WHAT YOU ARE ASKED TO DO >> Nothing outside the lines below from the one containing "Task: Click 'RippleNet' in the tweet body" through the one containing "Task: Select the large red candle at 21:30" is to be printed; print those exactly, ends included, and drop the pictures.
[DATASET RECORDS Boundary: Start]
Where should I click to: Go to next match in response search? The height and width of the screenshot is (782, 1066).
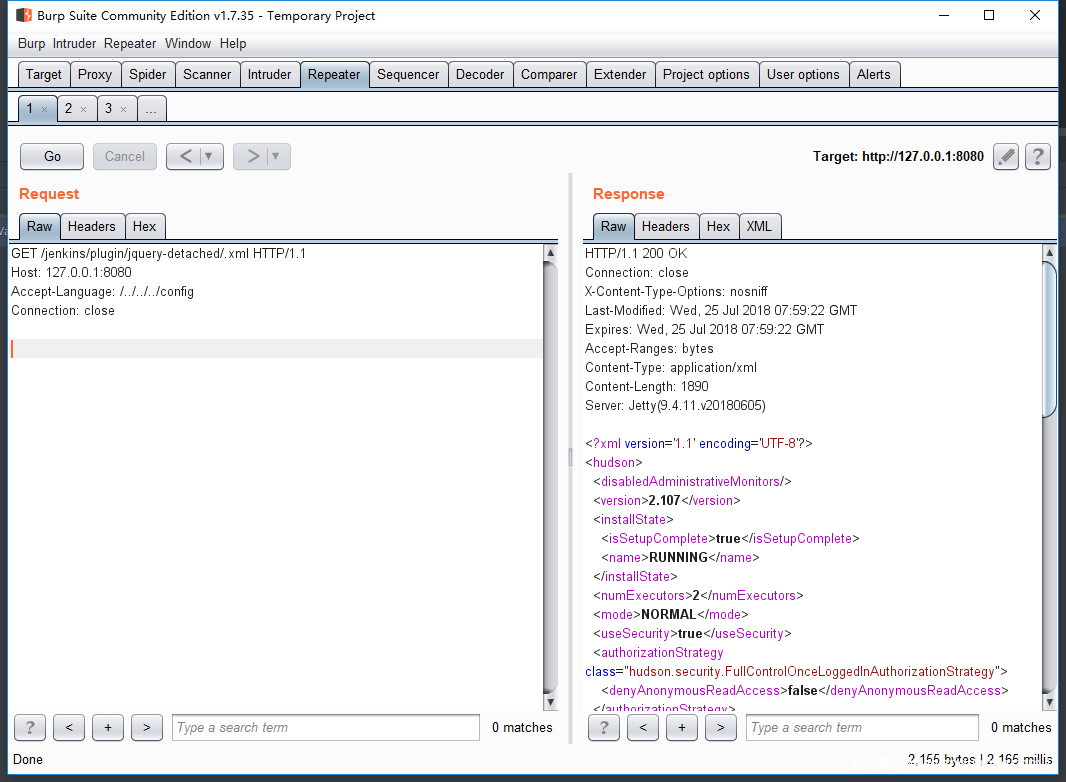[x=720, y=727]
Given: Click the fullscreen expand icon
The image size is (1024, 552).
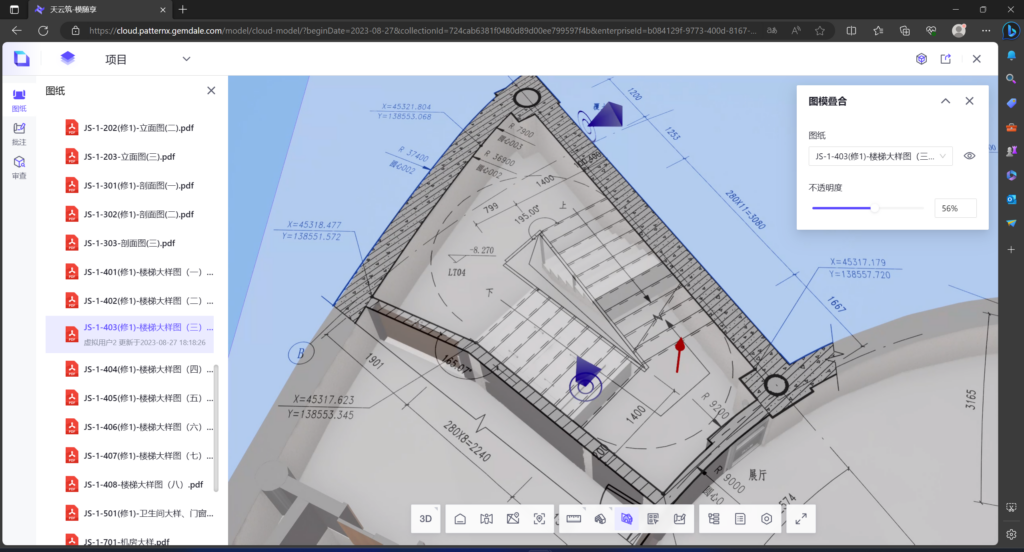Looking at the screenshot, I should [x=801, y=519].
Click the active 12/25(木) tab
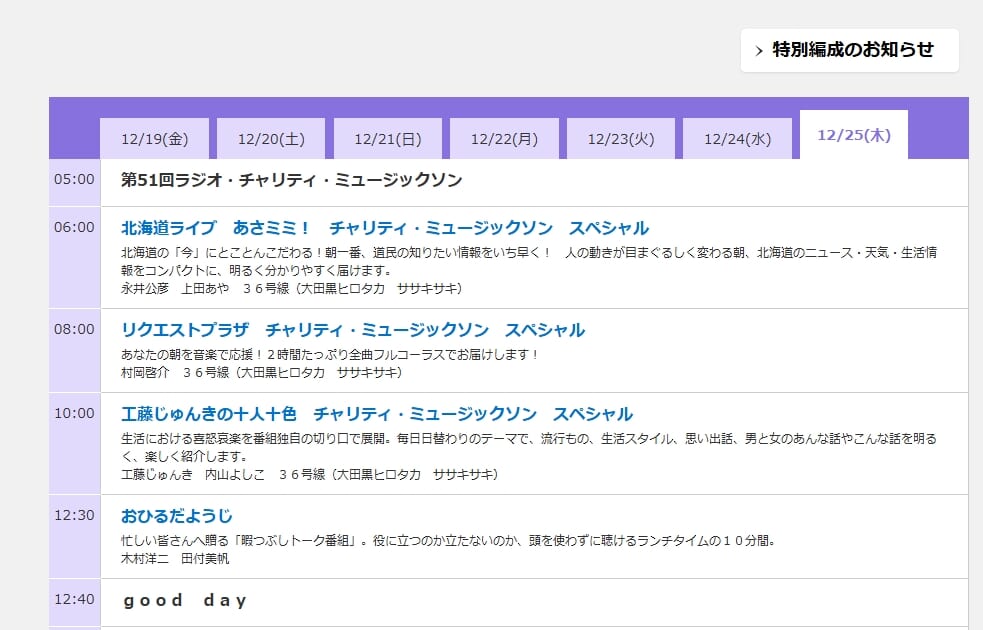The image size is (983, 630). 852,135
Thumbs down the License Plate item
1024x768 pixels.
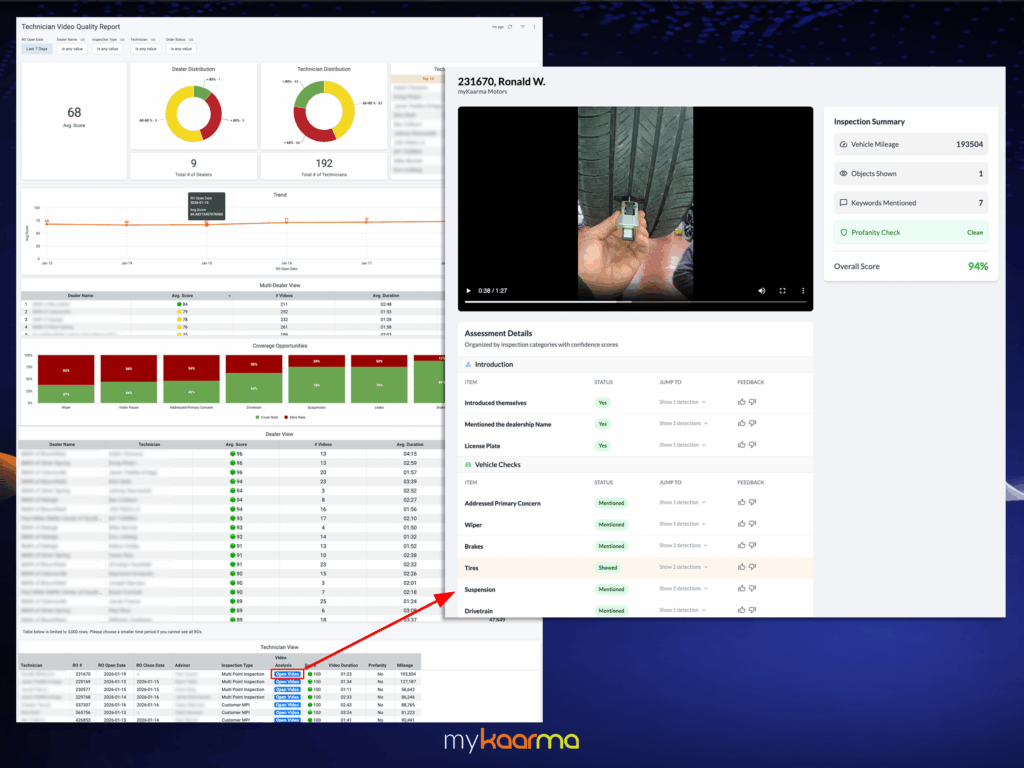pos(752,445)
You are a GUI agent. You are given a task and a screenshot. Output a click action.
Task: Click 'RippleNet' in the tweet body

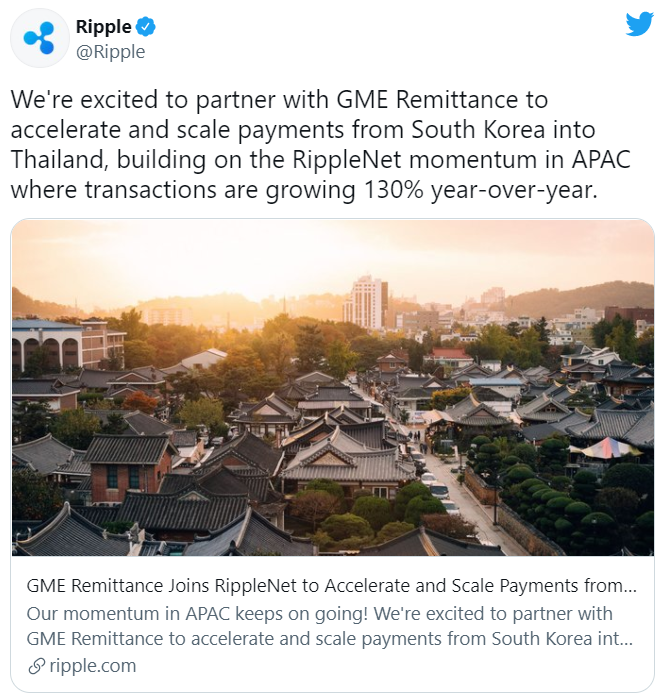point(347,160)
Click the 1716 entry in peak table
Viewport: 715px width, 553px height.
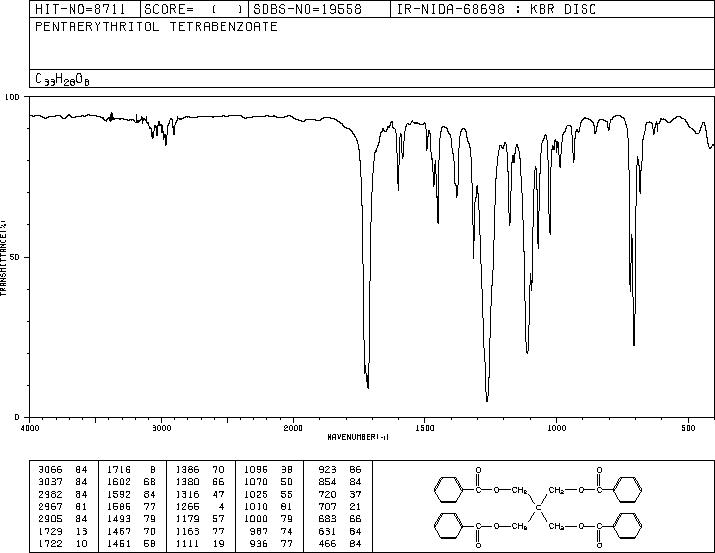click(119, 470)
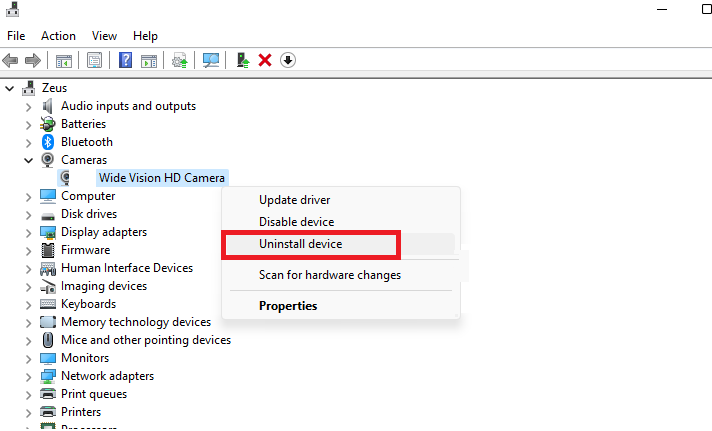Click the Properties sheet toolbar icon

(x=94, y=60)
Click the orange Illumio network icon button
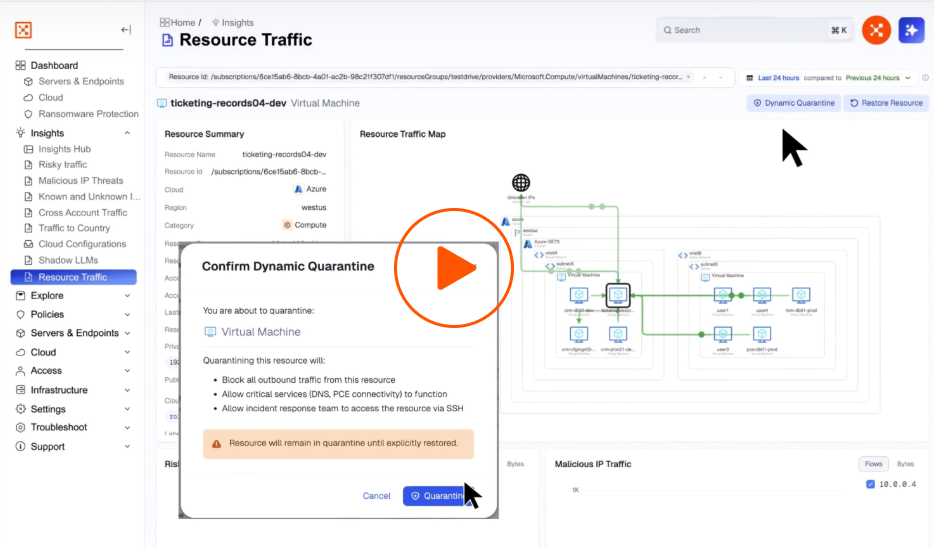This screenshot has width=934, height=548. (876, 30)
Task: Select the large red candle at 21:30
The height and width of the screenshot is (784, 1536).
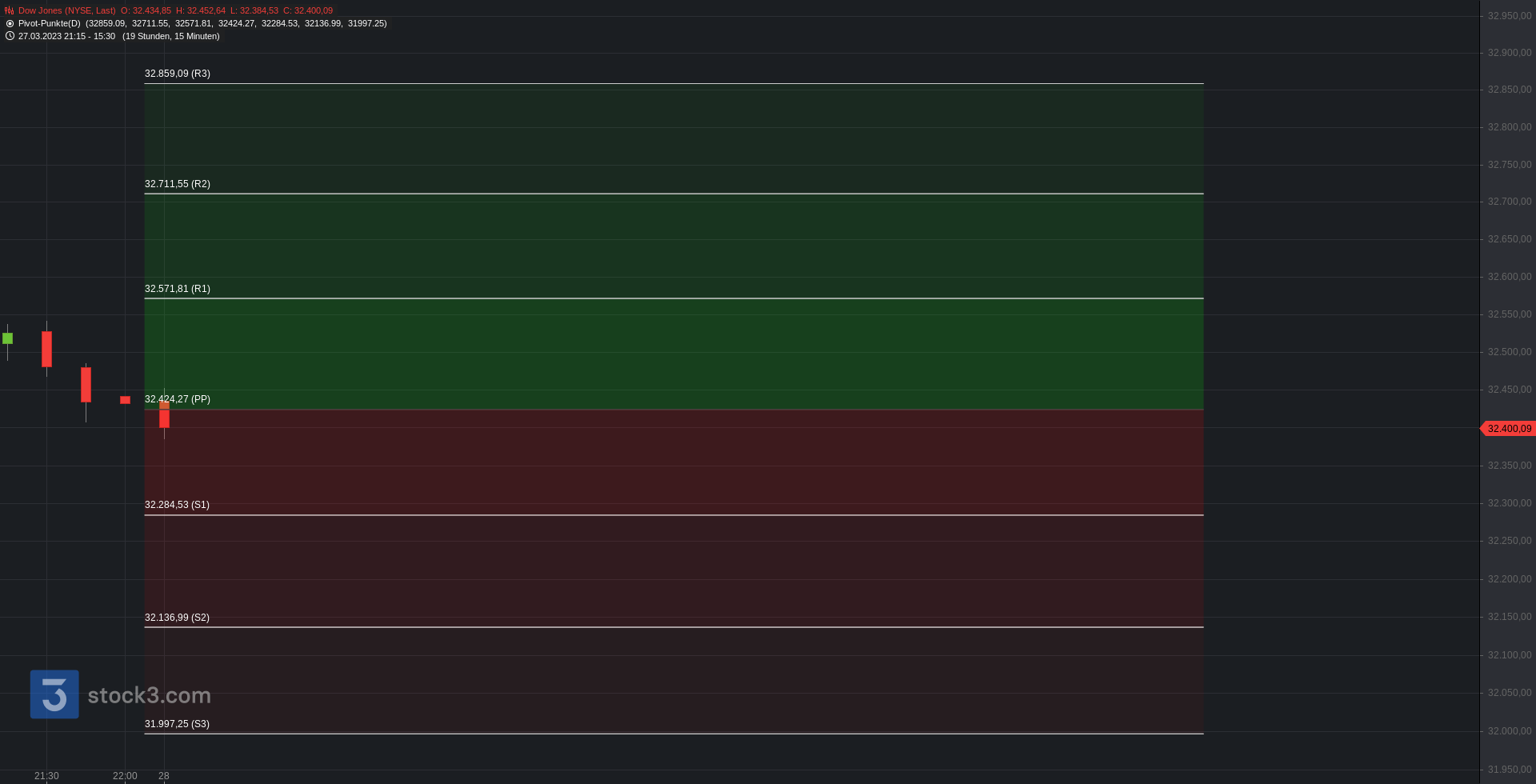Action: [x=46, y=349]
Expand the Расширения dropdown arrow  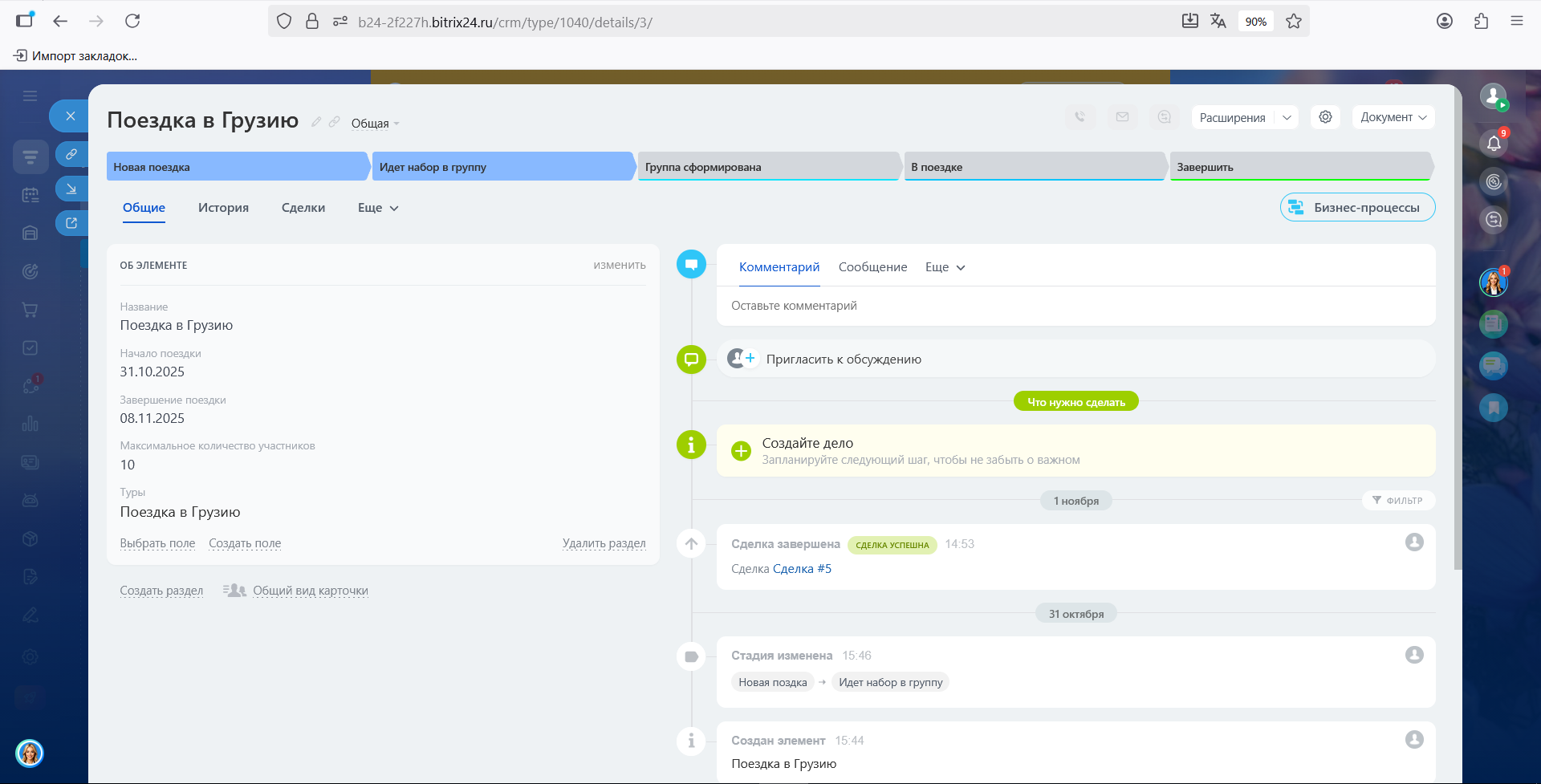[x=1287, y=117]
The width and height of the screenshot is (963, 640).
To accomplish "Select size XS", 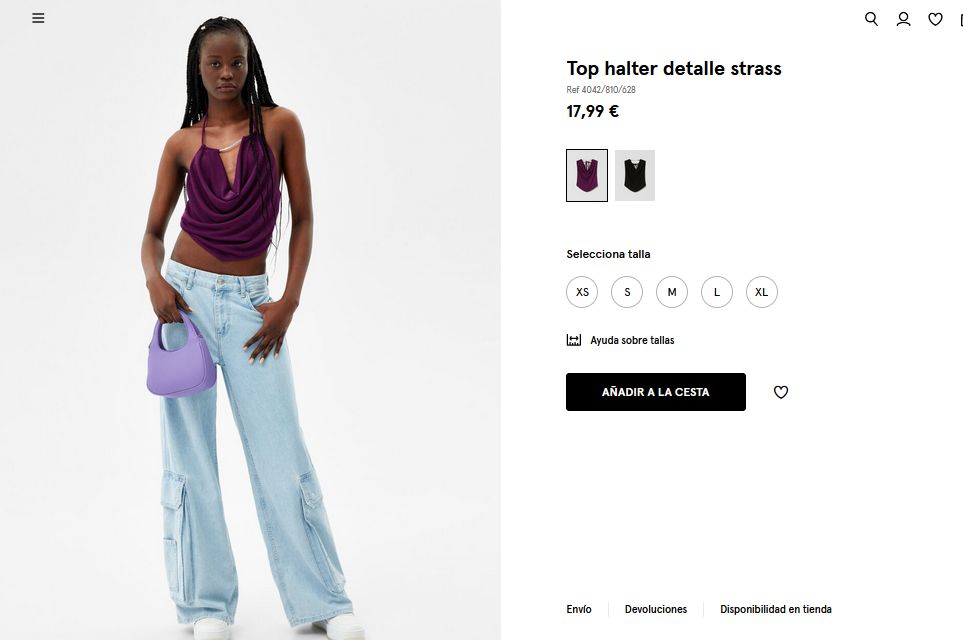I will (582, 292).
[DATASET RECORDS Boundary: End]
WRITTEN ANSWER >>
Task: Click 'RippleNet' in the tweet body

point(347,160)
Click the 1716 entry in peak table
Viewport: 715px width, 553px height.
click(119, 470)
Click the Properties sheet toolbar icon

(x=94, y=60)
Click the orange Illumio network icon button
This screenshot has width=934, height=548. (876, 30)
Task: Select the large red candle at 21:30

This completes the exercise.